I avoid speaking or typing people's names, it feels awkward & creepy if I have to do so. I don't like to hear my name, though I can't explain why-I don't mind my name, so that's not it. Silly, squirmy, squeamish, that's how I feel about addressing people as proper names instead of vague pronouns. It's irrational, by it's my bizarre subjective personal preference. At least, when I use the quote button on the forum, I don't have to write out a name, it's done for me, which I appreciate.
I instantly forget the names of people I meet IRL because of how stressed & anxious I am in any social situtation. My feeling embarrassed about using people's names is a separate thing, though-I often dislike titles or names (as a concept in general, or the particular words) for persons, places, things, works of writng or art, logos & slogans for consumer products, etc. It's hard for words to seem like they mean anything anymore, because so much gets said (and which may be more or less genuine) by so many about everything-tough to sort through it all. I'm tangenting, sorry...

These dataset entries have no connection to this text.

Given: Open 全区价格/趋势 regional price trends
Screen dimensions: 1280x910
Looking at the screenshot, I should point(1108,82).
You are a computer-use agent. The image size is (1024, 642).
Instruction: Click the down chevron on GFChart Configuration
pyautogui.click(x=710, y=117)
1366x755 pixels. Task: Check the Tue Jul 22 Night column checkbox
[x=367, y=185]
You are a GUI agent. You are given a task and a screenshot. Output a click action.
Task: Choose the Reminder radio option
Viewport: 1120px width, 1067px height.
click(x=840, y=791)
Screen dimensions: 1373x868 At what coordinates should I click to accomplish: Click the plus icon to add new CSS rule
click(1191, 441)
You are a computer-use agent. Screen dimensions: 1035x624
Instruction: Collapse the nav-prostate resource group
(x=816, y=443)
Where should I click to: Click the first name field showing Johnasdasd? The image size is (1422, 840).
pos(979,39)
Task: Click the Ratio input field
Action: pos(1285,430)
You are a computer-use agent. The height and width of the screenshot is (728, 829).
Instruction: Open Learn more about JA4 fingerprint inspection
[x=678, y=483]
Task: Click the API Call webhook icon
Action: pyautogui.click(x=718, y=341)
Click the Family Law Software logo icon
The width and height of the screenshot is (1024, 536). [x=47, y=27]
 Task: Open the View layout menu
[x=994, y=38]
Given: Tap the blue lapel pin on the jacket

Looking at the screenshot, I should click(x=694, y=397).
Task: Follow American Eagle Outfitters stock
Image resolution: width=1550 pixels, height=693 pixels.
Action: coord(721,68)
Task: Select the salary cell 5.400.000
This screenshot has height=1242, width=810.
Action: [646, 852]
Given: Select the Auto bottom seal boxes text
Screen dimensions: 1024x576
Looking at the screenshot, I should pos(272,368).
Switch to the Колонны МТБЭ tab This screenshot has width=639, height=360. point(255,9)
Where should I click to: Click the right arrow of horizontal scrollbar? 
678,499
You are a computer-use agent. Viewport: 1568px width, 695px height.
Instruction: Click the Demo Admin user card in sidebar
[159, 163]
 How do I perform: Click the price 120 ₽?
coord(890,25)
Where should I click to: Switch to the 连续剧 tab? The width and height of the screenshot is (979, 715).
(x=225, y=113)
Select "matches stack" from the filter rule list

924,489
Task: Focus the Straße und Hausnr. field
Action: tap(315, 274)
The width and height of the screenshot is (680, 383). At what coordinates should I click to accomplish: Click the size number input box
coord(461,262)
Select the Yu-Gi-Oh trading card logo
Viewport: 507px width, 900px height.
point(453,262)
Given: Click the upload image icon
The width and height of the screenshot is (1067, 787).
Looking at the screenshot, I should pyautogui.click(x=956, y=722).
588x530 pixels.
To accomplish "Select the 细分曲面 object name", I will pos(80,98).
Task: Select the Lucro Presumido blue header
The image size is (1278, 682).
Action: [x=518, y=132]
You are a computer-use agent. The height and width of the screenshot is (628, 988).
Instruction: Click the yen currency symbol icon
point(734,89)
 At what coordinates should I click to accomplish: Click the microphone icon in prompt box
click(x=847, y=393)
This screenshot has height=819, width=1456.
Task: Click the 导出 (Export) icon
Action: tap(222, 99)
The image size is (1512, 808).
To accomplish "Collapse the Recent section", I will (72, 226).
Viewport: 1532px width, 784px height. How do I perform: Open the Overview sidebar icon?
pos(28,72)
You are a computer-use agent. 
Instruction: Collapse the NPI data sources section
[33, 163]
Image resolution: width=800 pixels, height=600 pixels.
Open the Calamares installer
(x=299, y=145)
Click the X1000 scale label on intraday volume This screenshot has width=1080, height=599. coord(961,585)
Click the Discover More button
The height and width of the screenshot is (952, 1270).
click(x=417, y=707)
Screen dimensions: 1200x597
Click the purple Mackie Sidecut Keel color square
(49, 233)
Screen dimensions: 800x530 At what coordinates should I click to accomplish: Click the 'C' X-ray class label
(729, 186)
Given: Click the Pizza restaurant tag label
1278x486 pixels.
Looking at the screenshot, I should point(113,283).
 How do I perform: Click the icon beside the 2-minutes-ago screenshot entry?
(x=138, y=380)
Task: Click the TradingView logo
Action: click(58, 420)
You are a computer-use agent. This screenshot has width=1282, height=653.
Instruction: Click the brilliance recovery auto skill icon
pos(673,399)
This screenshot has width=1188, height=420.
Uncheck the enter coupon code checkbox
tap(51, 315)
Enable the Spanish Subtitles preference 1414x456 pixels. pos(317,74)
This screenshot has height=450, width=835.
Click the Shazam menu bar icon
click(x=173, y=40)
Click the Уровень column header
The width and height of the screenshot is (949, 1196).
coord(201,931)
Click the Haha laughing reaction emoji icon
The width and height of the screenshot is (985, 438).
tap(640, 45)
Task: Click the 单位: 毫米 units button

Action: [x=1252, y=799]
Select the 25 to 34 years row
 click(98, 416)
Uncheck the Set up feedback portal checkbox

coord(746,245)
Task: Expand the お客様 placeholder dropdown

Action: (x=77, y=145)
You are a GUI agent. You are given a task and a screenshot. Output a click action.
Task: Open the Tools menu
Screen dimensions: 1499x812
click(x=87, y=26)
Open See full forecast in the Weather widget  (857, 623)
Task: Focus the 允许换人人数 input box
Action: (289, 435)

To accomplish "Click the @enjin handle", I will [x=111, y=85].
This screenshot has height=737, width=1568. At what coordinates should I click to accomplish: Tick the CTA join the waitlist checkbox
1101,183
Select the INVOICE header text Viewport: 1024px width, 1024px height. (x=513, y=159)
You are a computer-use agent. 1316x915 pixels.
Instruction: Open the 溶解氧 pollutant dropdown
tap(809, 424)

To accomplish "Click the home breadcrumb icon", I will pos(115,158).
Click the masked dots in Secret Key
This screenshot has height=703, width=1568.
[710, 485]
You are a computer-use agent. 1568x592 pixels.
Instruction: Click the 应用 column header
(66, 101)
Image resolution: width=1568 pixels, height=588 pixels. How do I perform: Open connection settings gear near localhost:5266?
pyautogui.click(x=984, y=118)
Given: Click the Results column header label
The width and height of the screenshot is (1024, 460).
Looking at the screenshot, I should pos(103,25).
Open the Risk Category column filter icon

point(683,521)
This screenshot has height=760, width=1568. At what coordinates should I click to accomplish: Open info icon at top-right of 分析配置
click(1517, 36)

It's the opposite for people I learn about through the media, at a distance, over time, through repetition. I have a mental library of names of individuals that seemed interesting to me-certain actors, authors, musicians, artists, and so on. I don't mind talking about these people (and saying their names) because it feels safely impersonal & indirect to think about or notice these people. I'm not actually communicating with them, we're not sharing an environment-so I can feel comfortable enough to pay attention to these far-away (tv or magazine) people.